3. il CCNL Anas 2002/2005, art. 77, nell’individuare la struttura della retribuzione fa riferimento alla “retribuzione fissa” ed alla “retribuzione variabile”, ossia ad una distinzione che, seppure diversamente denominata, evoca quella fra trattamento fondamentale e accessorio richiamata dal legislatore, sicché correttamente la Corte territoriale ha ritenuto non sufficiente la classificazione per escludere la computabilità della singola voce nell’assegno personale, ed ha esaminato la disciplina di ogni emolumento in discussione per accertare se lo stesso, così come accade per il trattamento accessorio, fosse fisso e continuativo in relazione alla posizione ricoperta dal dipendente nell’organizzazione dell’ente;

4. il ricorso, pur denunciando nella rubrica la violazione del D.L. n. 198 del 2011, art. 36, non indica le ragioni per le quali la Corte territoriale avrebbe fornito un’esegesi non corretta della disposizione normativa e, pertanto, è sotto tale aspetto inammissibile posto che nella deduzione del vizio di violazione di legge o di disposizioni di contratto collettivo è onere del ricorrente indicare non solo le norme che si assumono violate ma anche, e soprattutto, svolgere specifiche argomentazioni intellegibili ed esaurienti, intese a motivatamente dimostrare in qual modo determinate affermazioni in diritto contenute nella sentenza impugnata debbano ritenersi in contrasto con le indicate norme regolatrici della fattispecie o con l’interpretazione delle stesse fornite dalla giurisprudenza di legittimità, diversamente impedendo alla corte regolatrice di adempiere al suo compito istituzionale di verificare il fondamento della lamentata violazione (Cass. n. 17570 del 2020; Cass. n. 16700 del 2020);

5. quanto, poi, alla denunciata violazione della disciplina contrattuale, il ricorso è parimenti inammissibile atteso che il giudice d’appello, interpretata la normativa di legge nei termini sopra indicati, ha ritenuto non dirimente la classificazione operata dall’art. 77 ed ha desunto il carattere di fissità e continuità dalla disciplina dettata per ogni singola voce retributiva, in relazione alla quale nulla ha dedotto il Ministero;

6. alla dichiarazione di inammissibilità consegue la condanna del ricorrente al pagamento delle spese del giudizio di legittimità, liquidate come da dispositivo;

7. non occorre dare atto, ai fini e per gli effetti precisati da Cass.
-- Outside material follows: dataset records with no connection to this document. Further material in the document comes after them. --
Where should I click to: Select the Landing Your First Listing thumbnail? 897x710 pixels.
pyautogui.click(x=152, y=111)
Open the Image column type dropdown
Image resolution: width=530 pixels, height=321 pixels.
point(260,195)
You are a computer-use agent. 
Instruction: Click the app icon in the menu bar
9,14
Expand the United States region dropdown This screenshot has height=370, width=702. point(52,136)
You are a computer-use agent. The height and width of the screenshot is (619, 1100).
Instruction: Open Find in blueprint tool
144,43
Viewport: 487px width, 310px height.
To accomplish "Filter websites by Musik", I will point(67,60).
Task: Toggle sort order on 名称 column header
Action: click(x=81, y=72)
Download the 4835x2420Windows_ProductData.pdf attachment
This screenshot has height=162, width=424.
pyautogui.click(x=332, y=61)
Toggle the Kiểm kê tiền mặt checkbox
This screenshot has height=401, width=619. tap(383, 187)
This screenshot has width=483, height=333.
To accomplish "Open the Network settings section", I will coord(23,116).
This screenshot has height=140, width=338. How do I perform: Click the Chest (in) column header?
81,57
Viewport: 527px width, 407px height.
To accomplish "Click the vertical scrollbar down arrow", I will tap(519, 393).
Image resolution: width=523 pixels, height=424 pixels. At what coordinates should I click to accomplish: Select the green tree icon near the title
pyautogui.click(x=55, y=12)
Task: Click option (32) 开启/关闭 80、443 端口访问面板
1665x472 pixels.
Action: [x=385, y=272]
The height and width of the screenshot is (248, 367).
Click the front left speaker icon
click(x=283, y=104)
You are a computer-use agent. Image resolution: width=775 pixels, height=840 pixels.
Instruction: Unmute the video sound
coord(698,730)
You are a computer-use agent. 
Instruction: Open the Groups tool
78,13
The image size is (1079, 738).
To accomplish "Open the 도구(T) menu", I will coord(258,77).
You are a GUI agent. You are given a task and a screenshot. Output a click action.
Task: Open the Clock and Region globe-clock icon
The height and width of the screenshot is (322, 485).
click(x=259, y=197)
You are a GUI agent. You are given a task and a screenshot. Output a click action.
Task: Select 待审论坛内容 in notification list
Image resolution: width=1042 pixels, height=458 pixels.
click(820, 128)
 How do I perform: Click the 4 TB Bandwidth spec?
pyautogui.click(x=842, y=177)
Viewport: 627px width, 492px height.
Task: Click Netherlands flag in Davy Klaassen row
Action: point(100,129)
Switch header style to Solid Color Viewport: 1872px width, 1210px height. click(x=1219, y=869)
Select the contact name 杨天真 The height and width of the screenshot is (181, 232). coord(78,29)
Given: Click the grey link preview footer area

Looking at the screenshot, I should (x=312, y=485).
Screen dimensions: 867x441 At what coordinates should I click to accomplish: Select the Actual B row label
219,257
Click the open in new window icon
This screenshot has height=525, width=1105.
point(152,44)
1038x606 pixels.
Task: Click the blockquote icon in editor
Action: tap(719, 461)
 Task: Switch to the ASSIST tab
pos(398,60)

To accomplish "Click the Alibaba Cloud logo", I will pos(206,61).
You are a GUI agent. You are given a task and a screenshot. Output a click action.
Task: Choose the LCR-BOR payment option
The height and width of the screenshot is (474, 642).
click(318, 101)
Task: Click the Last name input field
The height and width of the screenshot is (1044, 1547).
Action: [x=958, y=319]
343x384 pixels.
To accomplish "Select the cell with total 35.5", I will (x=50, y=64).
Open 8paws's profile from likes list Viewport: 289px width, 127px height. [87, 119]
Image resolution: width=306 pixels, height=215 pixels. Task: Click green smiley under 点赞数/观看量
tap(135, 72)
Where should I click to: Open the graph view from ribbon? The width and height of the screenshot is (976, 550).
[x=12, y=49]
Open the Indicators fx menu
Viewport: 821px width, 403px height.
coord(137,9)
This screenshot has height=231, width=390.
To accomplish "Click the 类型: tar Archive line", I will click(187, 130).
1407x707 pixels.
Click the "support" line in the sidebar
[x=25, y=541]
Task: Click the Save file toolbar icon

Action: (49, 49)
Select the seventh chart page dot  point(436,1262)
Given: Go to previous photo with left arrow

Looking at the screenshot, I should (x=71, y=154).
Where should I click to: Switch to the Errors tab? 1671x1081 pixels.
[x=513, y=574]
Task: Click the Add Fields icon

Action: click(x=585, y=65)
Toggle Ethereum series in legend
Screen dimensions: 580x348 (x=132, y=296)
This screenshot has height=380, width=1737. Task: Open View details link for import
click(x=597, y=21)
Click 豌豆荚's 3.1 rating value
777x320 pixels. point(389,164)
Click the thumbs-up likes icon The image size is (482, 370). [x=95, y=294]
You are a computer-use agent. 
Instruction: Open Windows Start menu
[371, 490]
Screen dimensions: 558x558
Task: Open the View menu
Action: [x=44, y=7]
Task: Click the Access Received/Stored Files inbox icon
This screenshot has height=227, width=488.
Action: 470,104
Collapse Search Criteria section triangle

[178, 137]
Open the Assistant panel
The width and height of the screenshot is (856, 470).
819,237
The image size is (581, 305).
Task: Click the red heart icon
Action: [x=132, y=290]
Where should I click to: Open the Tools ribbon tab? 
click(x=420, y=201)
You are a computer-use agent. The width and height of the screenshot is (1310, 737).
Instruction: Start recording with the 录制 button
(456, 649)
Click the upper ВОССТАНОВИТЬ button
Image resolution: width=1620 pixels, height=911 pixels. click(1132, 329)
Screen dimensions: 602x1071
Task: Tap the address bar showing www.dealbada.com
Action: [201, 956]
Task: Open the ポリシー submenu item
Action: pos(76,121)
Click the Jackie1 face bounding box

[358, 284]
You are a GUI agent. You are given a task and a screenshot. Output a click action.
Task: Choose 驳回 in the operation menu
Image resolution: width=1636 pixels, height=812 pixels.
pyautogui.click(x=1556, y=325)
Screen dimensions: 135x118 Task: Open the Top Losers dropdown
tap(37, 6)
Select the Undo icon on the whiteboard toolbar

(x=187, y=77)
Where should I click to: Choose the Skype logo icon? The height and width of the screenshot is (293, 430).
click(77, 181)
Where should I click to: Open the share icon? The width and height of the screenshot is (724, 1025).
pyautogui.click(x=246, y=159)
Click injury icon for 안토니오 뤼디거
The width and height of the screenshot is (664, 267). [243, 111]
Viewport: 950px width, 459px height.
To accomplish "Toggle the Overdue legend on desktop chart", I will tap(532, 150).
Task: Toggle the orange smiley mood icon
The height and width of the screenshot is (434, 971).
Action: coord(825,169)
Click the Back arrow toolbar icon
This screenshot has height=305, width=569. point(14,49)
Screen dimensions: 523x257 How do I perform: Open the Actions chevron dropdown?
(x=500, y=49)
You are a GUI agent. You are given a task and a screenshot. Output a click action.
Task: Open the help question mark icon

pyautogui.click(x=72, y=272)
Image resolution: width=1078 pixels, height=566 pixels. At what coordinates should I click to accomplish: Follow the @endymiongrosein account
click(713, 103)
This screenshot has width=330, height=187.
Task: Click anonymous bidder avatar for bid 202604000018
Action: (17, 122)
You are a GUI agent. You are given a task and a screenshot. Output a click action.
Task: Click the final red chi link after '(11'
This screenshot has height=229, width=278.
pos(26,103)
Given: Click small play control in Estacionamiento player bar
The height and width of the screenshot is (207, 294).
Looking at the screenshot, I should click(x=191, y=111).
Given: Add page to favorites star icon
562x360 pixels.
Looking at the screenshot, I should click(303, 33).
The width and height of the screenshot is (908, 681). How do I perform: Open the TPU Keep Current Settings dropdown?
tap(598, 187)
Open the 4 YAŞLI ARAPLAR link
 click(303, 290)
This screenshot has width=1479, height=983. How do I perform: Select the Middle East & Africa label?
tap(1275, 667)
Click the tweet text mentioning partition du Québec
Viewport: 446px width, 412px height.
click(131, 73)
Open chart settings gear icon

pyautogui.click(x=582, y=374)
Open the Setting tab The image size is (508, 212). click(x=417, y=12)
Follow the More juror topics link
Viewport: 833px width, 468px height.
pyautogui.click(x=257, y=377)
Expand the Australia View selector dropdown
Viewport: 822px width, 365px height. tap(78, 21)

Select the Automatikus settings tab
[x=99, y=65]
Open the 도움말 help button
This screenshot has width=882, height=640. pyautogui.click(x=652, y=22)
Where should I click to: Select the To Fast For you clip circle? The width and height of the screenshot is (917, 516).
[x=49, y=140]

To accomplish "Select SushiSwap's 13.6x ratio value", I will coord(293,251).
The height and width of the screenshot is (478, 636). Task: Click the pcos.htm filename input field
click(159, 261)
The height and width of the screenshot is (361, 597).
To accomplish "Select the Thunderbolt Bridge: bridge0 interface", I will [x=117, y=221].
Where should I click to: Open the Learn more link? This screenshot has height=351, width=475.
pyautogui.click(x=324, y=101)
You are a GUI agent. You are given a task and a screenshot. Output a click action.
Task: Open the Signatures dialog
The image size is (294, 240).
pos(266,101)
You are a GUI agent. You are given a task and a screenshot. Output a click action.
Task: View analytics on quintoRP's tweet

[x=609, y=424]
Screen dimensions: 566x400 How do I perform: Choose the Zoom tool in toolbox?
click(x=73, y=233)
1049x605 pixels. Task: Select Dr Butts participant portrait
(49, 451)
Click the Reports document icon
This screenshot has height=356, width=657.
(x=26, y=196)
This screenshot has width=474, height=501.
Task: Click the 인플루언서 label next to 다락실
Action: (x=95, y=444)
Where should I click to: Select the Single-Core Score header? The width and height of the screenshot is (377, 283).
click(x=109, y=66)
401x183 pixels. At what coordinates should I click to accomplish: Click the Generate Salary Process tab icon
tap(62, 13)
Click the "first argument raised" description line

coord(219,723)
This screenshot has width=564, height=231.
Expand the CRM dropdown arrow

S.U. n. 4315 del 2020, della sussistenza delle condizioni processuali di cui al D.P.R. n. 115 del 2002, art. 13, comma 1-quater, perché la norma non può trovare applicazione nei confronti di quelle parti che, come le Amministrazioni dello Stato, mediante il meccanismo della prenotazione a debito siano istituzionalmente esonerate, per valutazione normativa della loro qualità soggettiva, dal materiale versamento del contributo (Cass. S.U. n. 9938/2014; Cass. n. 1778 del 2016; Cass. n. 28250 del 2017).

PQM

La Corte dichiara inammissibile il ricorso e condanna il ricorrente al pagamento delle spese del giudizio di legittimità, liquidate in Euro 200,00 per esborsi ed Euro, 3.000,00 per competenze professionali, oltre al rimborso spese generali del 15% ed agli accessori di legge.

Così deciso in Roma, nella Adunanza camerale, il 11 maggio 2021.